Objective: The objective of this study was to confirm the postulated digenic inheritance mechanism for ACRD.
Design: This was a population-based association study (Dallas Heart Study). Subjects were genotyped for the 1971T>G polymorphism in intron 3 of HSD11B1 and the R453Q polymorphism in H6PD.
Subjects: The study comprised 3551 individuals in a population-based sample (50% black, 35% white, and 15% Hispanic).
Main outcome measure: The main outcome measure was association between genotypes and risk for polycystic ovarian syndrome.
Results: Both polymorphisms occurred more frequently than previously reported. Thus, ACRD genotypes (at least three of four minor alleles) occurred in 7.0% of subjects.
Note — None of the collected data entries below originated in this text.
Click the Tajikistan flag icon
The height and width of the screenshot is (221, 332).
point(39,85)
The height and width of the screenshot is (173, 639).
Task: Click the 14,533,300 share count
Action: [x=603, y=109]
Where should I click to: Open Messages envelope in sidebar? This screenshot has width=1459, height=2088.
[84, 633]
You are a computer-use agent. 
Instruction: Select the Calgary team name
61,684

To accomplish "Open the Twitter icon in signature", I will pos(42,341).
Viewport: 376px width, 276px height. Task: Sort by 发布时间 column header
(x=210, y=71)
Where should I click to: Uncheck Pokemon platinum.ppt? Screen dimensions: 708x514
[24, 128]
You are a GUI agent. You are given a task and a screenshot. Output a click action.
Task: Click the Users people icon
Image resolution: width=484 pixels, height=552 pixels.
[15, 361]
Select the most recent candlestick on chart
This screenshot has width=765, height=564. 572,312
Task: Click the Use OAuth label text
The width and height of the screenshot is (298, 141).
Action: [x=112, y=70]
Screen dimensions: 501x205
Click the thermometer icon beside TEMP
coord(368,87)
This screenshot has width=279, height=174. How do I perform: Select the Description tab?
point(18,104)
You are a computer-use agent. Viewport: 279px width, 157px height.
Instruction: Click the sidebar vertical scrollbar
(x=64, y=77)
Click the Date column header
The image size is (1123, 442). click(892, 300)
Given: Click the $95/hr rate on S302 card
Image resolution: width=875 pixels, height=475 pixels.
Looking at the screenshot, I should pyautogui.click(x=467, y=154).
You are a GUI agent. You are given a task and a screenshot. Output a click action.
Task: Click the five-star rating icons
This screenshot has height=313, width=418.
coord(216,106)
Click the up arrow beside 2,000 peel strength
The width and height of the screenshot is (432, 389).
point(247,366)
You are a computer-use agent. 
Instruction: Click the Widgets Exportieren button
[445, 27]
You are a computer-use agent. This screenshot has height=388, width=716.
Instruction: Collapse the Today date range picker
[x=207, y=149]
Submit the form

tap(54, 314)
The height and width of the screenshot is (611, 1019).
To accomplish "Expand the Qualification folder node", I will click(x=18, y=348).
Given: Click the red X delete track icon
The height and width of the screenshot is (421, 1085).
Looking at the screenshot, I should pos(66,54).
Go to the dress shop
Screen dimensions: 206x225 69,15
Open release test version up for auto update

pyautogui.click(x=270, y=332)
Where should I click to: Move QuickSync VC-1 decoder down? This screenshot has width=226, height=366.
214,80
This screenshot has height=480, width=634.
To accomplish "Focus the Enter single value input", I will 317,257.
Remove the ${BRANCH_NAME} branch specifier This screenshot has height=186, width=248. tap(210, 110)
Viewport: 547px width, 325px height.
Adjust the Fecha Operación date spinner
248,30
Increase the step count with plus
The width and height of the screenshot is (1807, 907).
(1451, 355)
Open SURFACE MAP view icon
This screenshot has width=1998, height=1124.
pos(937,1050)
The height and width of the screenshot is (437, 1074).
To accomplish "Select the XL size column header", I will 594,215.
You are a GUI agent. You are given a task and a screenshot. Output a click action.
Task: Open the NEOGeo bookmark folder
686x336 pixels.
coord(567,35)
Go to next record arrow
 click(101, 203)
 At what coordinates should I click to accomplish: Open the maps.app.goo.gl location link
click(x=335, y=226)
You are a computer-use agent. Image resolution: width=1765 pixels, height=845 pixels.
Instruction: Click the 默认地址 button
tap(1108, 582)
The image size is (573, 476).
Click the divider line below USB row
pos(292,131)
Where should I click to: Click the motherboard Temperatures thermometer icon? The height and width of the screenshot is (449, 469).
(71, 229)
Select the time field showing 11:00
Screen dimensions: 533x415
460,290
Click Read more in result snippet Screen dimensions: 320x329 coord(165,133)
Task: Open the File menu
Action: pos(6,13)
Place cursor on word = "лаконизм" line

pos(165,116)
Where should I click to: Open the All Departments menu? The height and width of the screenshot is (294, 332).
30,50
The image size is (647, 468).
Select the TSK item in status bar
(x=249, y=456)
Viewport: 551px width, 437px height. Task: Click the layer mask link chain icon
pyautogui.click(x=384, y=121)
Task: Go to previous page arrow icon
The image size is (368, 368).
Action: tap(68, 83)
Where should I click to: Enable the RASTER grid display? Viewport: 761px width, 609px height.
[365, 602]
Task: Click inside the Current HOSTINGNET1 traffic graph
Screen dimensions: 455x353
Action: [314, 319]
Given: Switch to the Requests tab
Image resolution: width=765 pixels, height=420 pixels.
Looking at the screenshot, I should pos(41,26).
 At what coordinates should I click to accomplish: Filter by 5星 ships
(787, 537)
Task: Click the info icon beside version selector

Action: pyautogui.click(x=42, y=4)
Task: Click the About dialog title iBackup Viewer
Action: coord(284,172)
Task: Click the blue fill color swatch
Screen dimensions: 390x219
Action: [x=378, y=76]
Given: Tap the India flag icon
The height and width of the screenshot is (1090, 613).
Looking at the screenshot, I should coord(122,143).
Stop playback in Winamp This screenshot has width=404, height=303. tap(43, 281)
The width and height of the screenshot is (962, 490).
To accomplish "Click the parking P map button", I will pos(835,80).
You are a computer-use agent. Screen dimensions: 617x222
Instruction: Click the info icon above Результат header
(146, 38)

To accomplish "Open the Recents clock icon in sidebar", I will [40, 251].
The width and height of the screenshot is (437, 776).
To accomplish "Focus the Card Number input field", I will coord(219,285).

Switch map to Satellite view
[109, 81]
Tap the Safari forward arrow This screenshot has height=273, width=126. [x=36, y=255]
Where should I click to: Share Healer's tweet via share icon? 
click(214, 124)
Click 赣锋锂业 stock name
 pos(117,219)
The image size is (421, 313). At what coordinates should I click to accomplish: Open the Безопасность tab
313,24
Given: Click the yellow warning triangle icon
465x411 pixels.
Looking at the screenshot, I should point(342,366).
There were no associations between genotype and body mass index; waist/hip ratio; visceral adiposity; measures of insulin sensitivity; levels of testosterone, FSH, or LH (in females); or risk of polycystic ovarian syndrome. There was no genotype effect on urinary free cortisol/cortisone or corticosteroid metabolite ratios, which were measured in 10 subjects, each carrying zero, three, or four minor alleles.
Conclusions: Previously reported associations of ACRD with HSD11B1 and H6PD alleles represent ascertainment bias. However, rare severe mutations in these genes cannot be ruled out.